===== Records supplied

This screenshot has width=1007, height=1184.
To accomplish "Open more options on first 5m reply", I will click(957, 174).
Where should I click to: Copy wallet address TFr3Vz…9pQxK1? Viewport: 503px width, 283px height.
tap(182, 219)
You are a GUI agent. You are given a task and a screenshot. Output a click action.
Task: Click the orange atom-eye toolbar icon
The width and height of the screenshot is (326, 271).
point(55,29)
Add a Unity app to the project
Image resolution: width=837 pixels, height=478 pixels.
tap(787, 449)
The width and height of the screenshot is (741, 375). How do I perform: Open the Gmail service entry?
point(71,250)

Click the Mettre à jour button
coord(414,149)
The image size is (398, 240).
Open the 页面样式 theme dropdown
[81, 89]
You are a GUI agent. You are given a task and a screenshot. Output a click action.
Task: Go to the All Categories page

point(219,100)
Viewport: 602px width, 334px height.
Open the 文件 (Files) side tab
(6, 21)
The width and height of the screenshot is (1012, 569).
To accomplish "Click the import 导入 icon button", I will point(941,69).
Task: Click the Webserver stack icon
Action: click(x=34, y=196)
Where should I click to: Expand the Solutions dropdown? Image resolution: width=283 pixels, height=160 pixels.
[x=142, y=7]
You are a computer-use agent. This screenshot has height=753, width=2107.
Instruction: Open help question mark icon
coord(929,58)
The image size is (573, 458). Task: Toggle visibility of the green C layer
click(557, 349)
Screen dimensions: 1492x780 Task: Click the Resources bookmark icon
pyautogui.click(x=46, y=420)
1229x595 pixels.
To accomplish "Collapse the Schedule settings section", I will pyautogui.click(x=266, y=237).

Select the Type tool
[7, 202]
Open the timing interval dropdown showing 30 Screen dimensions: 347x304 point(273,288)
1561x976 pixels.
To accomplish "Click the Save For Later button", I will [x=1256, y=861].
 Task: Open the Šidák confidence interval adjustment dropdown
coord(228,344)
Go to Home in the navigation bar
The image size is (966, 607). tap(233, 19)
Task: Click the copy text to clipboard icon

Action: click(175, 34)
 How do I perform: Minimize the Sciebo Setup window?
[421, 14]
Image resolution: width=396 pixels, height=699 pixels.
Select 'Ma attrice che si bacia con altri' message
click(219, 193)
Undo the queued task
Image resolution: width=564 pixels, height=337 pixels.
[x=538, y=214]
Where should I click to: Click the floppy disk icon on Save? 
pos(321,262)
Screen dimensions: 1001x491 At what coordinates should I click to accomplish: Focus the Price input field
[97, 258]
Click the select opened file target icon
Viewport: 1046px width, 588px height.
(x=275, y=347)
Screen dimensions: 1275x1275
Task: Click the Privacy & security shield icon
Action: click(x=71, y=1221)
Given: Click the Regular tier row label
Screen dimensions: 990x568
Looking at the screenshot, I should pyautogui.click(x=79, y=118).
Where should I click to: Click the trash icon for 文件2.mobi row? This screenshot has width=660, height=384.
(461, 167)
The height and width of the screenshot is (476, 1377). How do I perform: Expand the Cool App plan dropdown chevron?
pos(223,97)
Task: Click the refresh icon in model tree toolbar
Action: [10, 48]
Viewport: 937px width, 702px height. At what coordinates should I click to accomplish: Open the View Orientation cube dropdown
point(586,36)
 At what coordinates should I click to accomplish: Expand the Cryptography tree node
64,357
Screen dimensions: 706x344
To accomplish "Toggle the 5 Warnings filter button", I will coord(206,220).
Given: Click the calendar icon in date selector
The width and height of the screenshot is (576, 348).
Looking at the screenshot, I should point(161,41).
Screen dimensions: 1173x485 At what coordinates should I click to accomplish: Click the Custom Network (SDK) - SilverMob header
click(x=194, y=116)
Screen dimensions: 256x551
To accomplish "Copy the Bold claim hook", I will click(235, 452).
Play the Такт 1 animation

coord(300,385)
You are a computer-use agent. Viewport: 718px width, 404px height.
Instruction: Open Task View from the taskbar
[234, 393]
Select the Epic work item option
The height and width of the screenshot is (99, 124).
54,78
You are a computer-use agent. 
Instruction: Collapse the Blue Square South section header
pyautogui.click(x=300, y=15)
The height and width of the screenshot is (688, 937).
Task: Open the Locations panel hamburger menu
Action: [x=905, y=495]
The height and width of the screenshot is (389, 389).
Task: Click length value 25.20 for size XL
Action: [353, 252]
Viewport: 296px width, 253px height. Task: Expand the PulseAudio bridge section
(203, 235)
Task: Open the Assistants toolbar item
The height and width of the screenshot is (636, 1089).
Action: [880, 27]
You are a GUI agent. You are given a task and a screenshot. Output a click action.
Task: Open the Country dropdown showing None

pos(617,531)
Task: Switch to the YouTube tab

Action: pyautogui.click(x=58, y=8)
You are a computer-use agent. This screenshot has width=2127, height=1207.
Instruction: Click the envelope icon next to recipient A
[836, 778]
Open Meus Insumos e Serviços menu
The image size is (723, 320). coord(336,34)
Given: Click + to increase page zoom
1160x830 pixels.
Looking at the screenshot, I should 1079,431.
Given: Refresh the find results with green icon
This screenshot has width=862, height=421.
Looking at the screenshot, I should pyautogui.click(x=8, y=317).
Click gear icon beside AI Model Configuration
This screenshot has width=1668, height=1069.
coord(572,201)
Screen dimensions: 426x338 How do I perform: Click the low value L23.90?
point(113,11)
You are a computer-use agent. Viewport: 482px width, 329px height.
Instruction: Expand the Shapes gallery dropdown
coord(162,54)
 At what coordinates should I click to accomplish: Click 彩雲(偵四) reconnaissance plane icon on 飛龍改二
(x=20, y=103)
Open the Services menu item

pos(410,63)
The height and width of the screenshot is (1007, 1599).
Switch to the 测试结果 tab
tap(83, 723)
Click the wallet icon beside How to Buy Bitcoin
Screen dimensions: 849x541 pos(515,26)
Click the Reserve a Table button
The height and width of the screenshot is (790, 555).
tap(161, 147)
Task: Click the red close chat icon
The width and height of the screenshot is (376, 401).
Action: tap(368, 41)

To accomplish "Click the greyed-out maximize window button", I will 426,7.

==========

**Exercise task**
Copy the data from the line containing "Screen dimensions: 426x338" through the line containing "coord(162,54)", character for character.

**Final result**
Screen dimensions: 426x338 How do I perform: Click the low value L23.90?
point(113,11)
You are a computer-use agent. Viewport: 482px width, 329px height.
Instruction: Expand the Shapes gallery dropdown
coord(162,54)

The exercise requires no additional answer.